A questão que então se coloca, de como melhor fundamentar a inscrição de um princípio de proporcionalidade no plano constitucional, se deduzindo-o da opção por um Estado de Direito ou se dos próprios direitos fundamentais, inerentes a este Estado, enquanto Estado Democrático de Direito, assume relevância mais doutrinária, já que na prática, como evidencia reiterada jurisprudência do Tribunal Constitucional, na Alemanha, não resta dúvida quanto à sua inserção na "base" do ordenamento jurídico, como se pode referir de maneira figurada à constituição. Além disso, nosso princípio aparece relacionado àquele que se pode considerar o problema maior a ser resolvido com a adoção de um regime constitucional pelo Estado, nomeadamente, o do relacionamento entre ele, a comunidade a ele submetida e os indivíduos que a compõem, a ser regulado de forma eqüitativamente vantajosa para todas as partes. Para que o Estado, em sua atividade, atenda aos interesses da maioria, respeitando os direitos individuais fundamentais, se faz necessário não só a existência de normas para pautar essa atividade e que, em certos casos, nem mesmo a vontade de uma maioria pode derrogar (Estado de Direito), como também há de se reconhecer e lançar mão de um princípio regulativo para se ponderar até que ponto se vai dar preferência ao todo ou às partes (Princípio da Proporcionalidade), o que também  não pode ir além de um certo limite, para não retirar o mínimo necessário a uma existência humana digna de ser chamada assim.27  Essas considerações permitem concluir claramente pela existência de um conteúdo intangível dos direitos fundamentais, que não pode ceder sob forma alguma.
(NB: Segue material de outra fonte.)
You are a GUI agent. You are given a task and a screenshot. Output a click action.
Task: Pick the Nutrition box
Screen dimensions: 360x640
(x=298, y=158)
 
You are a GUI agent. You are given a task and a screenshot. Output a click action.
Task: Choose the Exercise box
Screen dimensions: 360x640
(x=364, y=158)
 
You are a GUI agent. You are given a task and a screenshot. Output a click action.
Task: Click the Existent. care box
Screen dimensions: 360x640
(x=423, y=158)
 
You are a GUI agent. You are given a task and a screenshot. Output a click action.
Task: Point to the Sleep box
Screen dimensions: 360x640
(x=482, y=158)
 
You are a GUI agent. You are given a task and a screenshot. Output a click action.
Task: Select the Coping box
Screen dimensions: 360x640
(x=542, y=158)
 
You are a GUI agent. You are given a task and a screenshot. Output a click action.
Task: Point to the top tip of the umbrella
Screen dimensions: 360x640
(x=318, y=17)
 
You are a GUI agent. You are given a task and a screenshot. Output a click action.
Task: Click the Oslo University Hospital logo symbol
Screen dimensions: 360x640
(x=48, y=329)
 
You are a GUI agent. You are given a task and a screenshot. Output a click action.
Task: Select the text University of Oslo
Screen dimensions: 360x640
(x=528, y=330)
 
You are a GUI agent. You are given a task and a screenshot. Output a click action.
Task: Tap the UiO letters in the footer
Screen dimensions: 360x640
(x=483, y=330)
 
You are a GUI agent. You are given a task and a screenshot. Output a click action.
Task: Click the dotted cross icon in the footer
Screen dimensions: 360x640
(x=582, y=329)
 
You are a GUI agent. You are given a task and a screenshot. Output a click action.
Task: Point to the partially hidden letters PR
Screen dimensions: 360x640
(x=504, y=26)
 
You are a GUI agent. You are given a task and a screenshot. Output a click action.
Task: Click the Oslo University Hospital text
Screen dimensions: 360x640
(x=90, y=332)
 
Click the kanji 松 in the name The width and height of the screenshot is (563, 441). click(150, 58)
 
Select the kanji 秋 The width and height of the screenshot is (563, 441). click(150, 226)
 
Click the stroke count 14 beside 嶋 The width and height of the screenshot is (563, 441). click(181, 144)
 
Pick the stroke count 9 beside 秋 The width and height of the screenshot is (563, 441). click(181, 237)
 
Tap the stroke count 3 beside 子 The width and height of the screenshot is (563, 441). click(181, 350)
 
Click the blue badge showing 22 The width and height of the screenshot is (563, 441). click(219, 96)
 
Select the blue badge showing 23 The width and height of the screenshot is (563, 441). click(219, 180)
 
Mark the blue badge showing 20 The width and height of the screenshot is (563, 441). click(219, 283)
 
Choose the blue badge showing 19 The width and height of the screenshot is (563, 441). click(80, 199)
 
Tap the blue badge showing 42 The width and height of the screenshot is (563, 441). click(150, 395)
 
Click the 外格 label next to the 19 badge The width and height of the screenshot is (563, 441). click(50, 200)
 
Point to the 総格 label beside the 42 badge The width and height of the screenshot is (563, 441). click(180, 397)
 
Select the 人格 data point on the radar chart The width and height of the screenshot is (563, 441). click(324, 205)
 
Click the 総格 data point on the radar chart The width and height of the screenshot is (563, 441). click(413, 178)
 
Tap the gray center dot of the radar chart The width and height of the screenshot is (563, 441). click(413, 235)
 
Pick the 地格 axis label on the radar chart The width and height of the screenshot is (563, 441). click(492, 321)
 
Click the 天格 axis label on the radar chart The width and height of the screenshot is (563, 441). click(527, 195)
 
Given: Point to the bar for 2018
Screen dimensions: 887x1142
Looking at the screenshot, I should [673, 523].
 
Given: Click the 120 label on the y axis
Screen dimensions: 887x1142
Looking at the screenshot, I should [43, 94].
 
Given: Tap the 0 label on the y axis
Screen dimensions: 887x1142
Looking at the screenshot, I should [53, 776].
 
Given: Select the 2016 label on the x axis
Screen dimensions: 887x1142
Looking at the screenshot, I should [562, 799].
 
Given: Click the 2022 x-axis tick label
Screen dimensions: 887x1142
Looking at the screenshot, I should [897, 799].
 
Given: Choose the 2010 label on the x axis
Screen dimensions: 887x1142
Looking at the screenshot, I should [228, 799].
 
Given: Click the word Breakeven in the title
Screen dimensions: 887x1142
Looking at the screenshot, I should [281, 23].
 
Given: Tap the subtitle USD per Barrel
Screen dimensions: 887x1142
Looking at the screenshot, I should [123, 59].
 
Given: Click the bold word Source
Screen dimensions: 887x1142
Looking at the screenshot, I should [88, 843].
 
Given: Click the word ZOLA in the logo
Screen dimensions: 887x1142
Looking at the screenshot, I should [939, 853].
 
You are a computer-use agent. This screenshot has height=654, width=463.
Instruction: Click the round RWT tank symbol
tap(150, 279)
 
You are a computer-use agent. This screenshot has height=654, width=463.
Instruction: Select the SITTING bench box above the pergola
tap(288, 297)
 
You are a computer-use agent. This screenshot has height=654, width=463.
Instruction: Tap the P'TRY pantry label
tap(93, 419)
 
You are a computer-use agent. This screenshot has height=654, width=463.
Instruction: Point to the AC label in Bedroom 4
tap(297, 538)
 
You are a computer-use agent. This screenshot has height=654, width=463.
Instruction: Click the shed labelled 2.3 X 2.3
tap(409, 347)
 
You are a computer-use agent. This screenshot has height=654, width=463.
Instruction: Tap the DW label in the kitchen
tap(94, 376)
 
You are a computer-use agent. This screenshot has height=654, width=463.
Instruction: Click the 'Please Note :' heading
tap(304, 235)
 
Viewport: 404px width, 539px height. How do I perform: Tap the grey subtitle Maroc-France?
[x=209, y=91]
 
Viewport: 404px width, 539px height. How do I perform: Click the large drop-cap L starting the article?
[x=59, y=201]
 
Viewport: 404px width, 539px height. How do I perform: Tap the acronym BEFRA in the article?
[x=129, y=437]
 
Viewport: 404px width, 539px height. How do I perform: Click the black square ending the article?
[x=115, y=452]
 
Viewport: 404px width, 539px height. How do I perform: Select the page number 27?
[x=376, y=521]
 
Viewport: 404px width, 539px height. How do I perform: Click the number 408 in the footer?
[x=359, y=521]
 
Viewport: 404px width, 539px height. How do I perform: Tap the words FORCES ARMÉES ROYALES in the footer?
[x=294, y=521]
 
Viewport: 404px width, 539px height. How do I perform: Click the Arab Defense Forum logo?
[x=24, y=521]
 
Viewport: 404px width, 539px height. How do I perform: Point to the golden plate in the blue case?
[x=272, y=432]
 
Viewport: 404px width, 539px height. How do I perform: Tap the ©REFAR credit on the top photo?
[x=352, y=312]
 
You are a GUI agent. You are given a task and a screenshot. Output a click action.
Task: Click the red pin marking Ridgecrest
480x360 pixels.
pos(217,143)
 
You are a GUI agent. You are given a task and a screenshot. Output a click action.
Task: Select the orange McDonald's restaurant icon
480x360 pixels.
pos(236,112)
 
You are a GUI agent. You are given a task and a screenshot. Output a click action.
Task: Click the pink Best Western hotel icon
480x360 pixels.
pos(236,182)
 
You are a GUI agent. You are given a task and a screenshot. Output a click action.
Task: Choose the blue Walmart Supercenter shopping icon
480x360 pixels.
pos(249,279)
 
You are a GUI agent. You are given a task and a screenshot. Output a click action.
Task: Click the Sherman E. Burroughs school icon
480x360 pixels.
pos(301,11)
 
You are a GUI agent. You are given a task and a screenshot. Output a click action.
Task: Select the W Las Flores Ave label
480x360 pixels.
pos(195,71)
Esse núcleo é que entendemos deva ser protegido pelo princípio da proporcionalidade em sentido estrito, definindo o ponto limite a partir do qual não se pode avançar sem ofender a dignidade do homem, ou seja, sem reduzi-lo a meio, instrumentalizando para o atendimento de interesses alheios. Eis que nosso princípio de relatividade se torna um meio que garante o caráter absoluto deste outro princípio, singular, que é o da dignidade humana – donde ter Alexy a ele (e não ao da proporcionalidade) como dotado de uma natureza dúplice, de regra também.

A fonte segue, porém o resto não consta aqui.